Answer

**step1** Understanding the problem

The problem asks for the value of an infinite continued fraction, which is an expression of the form:
$$2+\frac{1}{2+\frac{1}{2+\dots \infty }}$$
The three dots and the infinity symbol indicate that the pattern $$2+\frac{1}{}$$ continues indefinitely.

**step2** Identifying the repeating pattern

Let's observe the structure of the given expression. We can see that the entire expression is made up of a repeating pattern. The part under the first fraction bar, $$2+\frac{1}{2+\dots \infty }$$, is exactly the same as the original, entire expression.

**step3** Setting up the relationship

Let's denote the value of the entire infinite expression as 'V'.
So, V represents the unknown value we are trying to find:
$$V = 2+\frac{1}{2+\frac{1}{2+\dots \infty }}$$
Because the part $$2+\frac{1}{2+\dots \infty }$$ is identical to the whole value 'V', we can substitute 'V' back into the expression.

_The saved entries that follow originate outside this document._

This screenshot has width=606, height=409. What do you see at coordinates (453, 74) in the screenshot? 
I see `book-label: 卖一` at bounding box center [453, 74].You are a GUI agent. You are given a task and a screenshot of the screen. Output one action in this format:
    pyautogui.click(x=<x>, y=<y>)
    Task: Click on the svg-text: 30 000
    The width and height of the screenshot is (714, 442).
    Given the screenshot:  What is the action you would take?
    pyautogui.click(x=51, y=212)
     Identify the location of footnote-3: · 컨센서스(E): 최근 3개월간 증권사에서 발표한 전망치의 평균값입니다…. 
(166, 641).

This allows us to write a simplified relationship:
$$V = 2 + \frac{1}{V}$$
This equation tells us that the value 'V' is equal to 2 plus the reciprocal of itself.

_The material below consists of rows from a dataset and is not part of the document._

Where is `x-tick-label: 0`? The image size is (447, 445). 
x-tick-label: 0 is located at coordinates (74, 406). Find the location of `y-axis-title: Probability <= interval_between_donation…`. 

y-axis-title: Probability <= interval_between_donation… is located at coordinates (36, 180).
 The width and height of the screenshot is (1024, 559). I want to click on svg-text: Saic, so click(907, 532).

**step4** Transforming the equation

Now, we need to solve the equation $$V = 2 + \frac{1}{V}$$ for V.
To eliminate the fraction, we can multiply every term in the equation by 'V':
$$V \times V = 2 \times V + \frac{1}{V} \times V$$
This simplifies to:
$$V^2 = 2V + 1$$
To find the value of 'V', we rearrange the equation so that all terms are on one side, making the other side zero:
$$V^2 - 2V - 1 = 0$$
This is a standard form of a quadratic equation.

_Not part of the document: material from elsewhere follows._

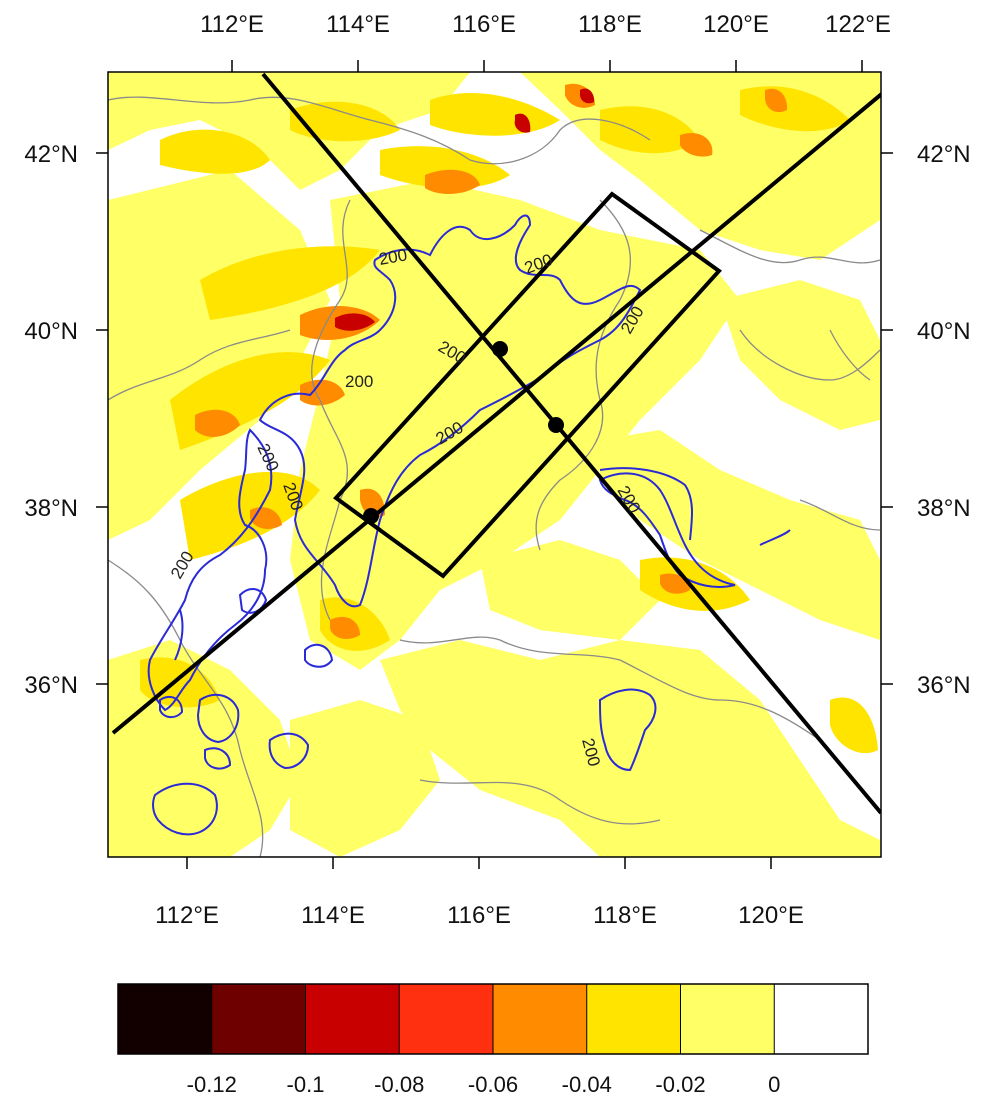  I want to click on colorbar-label: 0, so click(774, 1084).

**step5** Applying the quadratic formula

To solve a quadratic equation of the form $$ax^2 + bx + c = 0$$, we can use the quadratic formula:
$$x = \frac{-b \pm \sqrt{b^2 - 4ac}}{2a}$$
In our equation, $$V^2 - 2V - 1 = 0$$, we can identify the coefficients: a = 1, b = -2, and c = -1.
Substitute these values into the quadratic formula:
$$V = \frac{-(-2) \pm \sqrt{(-2)^2 - 4(1)(-1)}}{2(1)}$$
$$V = \frac{2 \pm \sqrt{4 + 4}}{2}$$
$$V = \frac{2 \pm \sqrt{8}}{2}$$

**step6** Simplifying and selecting the correct solution

We need to simplify the expression for V. We know that $$\sqrt{8}$$ can be simplified as $$\sqrt{4 \times 2} = \sqrt{4} \times \sqrt{2} = 2\sqrt{2}$$.
Substitute this back into the equation for V:
$$V = \frac{2 \pm 2\sqrt{2}}{2}$$
Now, divide both terms in the numerator by 2:
$$V = \frac{2}{2} \pm \frac{2\sqrt{2}}{2}$$
$$V = 1 \pm \sqrt{2}$$
This gives us two possible solutions for V:
1. $$V = 1 + \sqrt{2}$$
2. $$V = 1 - \sqrt{2}$$
The original expression, $$2+\frac{1}{2+\dots}$$, is a sum of positive numbers, so its value must be positive.
Let's approximate the values:
$$1 + \sqrt{2} \approx 1 + 1.414 = 2.414$$ (This is a positive value)
$$1 - \sqrt{2} \approx 1 - 1.414 = -0.414$$ (This is a negative value)
Since the value of the continued fraction must be positive, we choose the positive solution.
Therefore, the value of the expression is $$1 + \sqrt{2}$$.